The office of President Thabo Mbeki was regularly informed about the progress of an alleged attempted coup in Equatorial Guinea, the Pretoria Regional Court heard on Monday.
State witness Sean Abdinor, who arranged aviation logistics for the coup, told the court he was informed of this by alleged coup planner Simon Mann and his personal assistant, James Kershaw.
He testified that shortly before the alleged coup attempt, Mann passed on information about the plans to Nigel Morgan, also a state witness, who in turn conveyed this information to ”the president’s office”.
Morgan testified earlier in the week that he passed on reports to a source in the ”foreign intelligence service of the South African government”.
Shortly after the coup failed, Kershaw told Abdinor he had nothing to worry about. ”Morgan is sorting these things out with the South African government”.
Abdinor told the court this was one of the reasons he originally lied to police about his involvement in the coup. He had wanted to ”buy time”.
”I was waiting for the South African, British or Spanish government to intervene as I was told by [Simon] Mann and [James] Kershaw that they had been involved,” Abdinor told the court.
He is the third state witness to have claimed that the government granted, albeit silent, permission for the coup.
Abdinor was testifying against Raymond Stanley Archer, Victor Dracula, Louis du Preez, Errol Harris, Mazanga Kashama, Neves Tomas Matias, Simon Morris Witherspoon and Hendrik Jacobus Hamman, who are accused of contravening the Foreign Military Assistance Act.

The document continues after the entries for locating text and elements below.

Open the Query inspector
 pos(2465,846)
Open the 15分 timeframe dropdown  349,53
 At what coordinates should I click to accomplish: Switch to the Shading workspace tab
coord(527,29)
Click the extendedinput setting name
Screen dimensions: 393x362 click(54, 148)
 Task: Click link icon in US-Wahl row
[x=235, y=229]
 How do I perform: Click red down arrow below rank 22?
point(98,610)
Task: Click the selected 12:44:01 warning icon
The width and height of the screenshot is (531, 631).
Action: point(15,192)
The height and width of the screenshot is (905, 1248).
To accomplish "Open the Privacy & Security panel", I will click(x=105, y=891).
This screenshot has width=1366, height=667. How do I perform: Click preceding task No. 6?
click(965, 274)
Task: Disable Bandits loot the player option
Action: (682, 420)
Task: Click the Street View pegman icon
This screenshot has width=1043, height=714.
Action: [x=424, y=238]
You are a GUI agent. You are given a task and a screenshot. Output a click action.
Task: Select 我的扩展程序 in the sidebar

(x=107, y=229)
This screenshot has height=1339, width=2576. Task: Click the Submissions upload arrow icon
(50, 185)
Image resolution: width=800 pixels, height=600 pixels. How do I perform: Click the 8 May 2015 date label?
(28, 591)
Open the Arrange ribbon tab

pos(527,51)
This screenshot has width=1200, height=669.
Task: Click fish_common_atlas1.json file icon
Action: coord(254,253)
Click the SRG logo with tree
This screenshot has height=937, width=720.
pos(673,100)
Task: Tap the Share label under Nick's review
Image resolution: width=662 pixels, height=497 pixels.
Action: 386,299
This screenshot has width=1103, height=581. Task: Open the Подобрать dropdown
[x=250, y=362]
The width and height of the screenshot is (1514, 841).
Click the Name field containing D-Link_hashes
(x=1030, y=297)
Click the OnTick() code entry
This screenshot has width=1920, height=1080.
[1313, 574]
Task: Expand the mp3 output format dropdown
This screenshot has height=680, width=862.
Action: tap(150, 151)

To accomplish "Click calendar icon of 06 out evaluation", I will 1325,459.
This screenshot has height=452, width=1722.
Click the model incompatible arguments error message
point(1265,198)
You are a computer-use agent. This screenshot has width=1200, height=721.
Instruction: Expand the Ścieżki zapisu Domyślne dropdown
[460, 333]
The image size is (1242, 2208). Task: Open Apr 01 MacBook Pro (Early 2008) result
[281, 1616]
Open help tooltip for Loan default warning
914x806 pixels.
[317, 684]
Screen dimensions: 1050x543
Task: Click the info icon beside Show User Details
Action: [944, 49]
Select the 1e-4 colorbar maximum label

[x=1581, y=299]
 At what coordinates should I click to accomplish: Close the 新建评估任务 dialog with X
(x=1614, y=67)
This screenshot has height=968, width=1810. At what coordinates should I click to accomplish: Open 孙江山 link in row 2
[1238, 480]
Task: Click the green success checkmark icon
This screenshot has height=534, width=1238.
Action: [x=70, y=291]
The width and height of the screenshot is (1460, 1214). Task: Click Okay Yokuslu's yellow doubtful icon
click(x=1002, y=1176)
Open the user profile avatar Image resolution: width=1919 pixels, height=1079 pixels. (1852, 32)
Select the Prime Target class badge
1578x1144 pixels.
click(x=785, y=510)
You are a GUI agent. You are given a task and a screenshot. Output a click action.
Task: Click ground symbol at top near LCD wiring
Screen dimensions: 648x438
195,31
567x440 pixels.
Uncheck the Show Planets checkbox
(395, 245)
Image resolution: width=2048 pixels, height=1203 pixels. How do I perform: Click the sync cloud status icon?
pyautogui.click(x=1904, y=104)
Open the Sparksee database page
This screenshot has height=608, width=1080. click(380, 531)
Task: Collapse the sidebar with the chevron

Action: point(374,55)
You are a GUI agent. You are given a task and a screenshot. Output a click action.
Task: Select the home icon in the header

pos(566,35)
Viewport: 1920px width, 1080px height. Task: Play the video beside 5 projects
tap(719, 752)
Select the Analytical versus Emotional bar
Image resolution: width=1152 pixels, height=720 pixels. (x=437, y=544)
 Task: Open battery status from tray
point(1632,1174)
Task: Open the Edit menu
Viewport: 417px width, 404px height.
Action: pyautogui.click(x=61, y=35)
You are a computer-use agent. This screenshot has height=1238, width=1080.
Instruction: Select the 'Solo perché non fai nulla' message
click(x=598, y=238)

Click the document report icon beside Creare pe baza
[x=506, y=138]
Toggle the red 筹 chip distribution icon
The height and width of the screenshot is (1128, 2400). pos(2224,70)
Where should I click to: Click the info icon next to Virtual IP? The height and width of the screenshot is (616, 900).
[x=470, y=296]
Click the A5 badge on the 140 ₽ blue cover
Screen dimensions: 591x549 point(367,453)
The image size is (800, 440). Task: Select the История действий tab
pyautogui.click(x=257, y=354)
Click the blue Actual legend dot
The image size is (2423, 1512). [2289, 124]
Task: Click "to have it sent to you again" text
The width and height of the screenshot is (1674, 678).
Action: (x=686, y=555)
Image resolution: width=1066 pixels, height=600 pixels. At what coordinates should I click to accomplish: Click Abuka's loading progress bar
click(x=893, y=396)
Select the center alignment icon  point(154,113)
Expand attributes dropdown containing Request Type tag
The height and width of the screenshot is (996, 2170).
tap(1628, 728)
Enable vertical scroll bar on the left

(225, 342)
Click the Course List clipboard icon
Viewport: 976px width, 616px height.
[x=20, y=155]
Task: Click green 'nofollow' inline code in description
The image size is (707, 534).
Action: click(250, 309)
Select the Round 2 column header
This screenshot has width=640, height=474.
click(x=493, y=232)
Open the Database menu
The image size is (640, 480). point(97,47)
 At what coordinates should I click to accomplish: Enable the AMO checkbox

They were among a group of men arrested in March 2004 on landing at Harare International Airport, to refuel and pick up military equipment on their way to Equatorial Guinea.
He was the first state witness to link one of the accused directly to the coup.
He said Hamman, a pilot of the Boeing 727 seized in Harare, probably knew what they were involved in.
None of the other men have been shown to have known what they were involved in.